Only fragments of his work survive, and the attribution to him is dubious.
His songs were reputed to charm every living creature and even inanimate objects. His music brought the world together in the moment it was heard.
Orpheus loved his wife Eurydice and when she died from a viper’s bite, the songs of his mourning captivated everyone who heard them. Overcome with his grief, he was encouraged to go to the Underworld and beg for her release.
Orpheus sang to the god of death Pluto and his beloved wife Persephone. Moved by his passion, Pluto agreed to her ascent to the land of the living, but only if Orpheus walked ahead and did not look back.
As he approached the light of day, he panicked and turned to see if Eurydice was indeed behind him.
Orpheus witnessed her startled eyes as she transformed into dust.
The myths of the Underworld haunt us today because they capture the finality of death and the past. Nonetheless there is value in memories; like stones worked in the river, they can become smoother with time.
The question is what kind of memory is it?
Do you work the memory to give it less edges so that it no longer bites?
Or is it a memory that is comfortable to keep in your pocket?
A memory may pop up today. In the myth, to look back is to wipe out the conceivability of bringing the past into the present.

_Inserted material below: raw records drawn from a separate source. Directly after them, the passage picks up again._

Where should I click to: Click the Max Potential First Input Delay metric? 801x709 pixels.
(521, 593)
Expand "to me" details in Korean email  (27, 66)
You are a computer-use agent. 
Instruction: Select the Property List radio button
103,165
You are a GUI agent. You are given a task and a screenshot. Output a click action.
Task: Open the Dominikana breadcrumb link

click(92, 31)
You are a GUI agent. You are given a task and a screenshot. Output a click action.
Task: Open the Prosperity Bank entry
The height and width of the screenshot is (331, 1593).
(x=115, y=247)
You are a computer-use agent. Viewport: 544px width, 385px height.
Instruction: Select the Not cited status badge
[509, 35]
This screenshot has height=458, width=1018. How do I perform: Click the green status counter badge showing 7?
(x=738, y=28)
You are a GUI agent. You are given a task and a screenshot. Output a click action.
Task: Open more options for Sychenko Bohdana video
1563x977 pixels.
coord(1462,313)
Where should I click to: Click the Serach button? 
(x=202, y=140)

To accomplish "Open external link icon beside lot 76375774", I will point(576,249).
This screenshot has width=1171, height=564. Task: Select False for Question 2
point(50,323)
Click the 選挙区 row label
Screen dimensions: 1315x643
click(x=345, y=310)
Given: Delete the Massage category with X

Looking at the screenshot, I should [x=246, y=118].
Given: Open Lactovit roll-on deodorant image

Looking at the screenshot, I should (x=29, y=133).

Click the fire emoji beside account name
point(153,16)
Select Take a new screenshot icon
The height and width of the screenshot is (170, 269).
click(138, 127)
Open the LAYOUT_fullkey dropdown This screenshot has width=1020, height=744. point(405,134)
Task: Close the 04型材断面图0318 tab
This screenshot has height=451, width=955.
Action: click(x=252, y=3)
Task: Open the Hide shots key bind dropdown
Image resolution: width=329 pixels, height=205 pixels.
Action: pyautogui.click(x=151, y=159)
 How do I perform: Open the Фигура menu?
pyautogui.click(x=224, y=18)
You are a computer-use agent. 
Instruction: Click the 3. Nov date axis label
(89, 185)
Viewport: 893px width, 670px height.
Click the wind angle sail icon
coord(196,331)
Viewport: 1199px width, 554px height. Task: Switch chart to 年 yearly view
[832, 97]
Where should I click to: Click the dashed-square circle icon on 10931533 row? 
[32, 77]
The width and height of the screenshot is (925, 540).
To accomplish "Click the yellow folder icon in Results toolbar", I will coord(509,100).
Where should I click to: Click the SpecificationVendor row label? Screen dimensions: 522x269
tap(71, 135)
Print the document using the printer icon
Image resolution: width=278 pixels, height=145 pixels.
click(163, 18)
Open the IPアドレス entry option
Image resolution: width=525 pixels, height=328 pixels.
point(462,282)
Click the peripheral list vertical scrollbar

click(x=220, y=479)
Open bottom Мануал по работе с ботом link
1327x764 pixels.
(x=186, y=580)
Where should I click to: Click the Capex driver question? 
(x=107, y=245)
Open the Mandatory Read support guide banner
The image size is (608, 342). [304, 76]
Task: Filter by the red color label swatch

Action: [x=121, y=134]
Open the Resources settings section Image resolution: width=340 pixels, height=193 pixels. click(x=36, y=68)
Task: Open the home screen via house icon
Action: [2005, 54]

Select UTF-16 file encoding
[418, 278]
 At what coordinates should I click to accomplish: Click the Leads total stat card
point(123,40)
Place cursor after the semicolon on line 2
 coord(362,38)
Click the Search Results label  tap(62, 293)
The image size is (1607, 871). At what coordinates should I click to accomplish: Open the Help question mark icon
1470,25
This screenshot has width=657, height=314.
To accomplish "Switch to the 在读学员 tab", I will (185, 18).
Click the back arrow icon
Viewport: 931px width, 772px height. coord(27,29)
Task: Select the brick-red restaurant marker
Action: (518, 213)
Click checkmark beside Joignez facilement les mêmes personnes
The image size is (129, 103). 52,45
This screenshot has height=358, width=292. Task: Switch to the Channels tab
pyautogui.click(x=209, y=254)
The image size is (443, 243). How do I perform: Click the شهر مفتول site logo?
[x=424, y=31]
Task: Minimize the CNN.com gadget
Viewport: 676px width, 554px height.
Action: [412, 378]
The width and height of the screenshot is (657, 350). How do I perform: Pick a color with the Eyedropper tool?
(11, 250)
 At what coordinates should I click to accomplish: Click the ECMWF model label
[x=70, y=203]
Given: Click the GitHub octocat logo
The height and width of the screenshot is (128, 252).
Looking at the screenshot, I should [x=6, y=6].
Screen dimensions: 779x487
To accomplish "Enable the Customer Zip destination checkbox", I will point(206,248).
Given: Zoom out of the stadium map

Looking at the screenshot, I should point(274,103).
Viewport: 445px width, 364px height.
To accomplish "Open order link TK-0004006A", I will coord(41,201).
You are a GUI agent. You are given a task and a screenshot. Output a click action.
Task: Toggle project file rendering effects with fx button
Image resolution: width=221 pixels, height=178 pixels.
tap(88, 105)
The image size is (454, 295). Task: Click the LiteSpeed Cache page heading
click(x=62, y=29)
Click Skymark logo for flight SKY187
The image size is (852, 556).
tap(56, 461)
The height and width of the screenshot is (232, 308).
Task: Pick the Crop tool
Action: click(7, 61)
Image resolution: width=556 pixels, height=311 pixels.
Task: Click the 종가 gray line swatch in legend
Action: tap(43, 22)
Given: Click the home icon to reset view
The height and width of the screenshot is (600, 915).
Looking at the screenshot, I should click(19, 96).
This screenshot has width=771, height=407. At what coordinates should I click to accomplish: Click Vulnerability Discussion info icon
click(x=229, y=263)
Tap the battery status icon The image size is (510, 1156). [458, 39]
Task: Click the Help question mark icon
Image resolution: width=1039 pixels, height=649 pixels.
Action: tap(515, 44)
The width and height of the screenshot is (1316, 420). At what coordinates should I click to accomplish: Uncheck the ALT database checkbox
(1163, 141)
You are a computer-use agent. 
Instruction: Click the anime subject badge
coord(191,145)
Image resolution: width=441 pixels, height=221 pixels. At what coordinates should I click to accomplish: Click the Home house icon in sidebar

If you’ve worked with the past to confront it, then you understand the value of this.
When something from the past haunts our everyday life, we do need to address it. In the myth of Orpheus, his inability to bring the past into his present causes him perpetual mourning.
When I am in grief because a loved one has died or something is lost, I must walk through the tunnels of my emotions until I start to connect the new reality to the present.
If this note finds you in that place, know that an end to grief cannot be forced, but every day give yourself a tranquil moment. One of the fastest ways to connect to tranquility is by the water: a lake, river, ocean, waterfall or even an aquarium.
Memories can erupt regardless of your state of mind— grief is not the only doorway to the past.
Sometimes the memory is not obvious; you may react to a situation in a way that seems inappropriate or over the top. Reflection
enables revelation. Ask yourself why and a memory may surface, either completely or just a hint. Give yourself permission to see the whole and it may come through a dream or another encounter. Be kind to yourself with a nourishing meal and the time to truly enjoy it.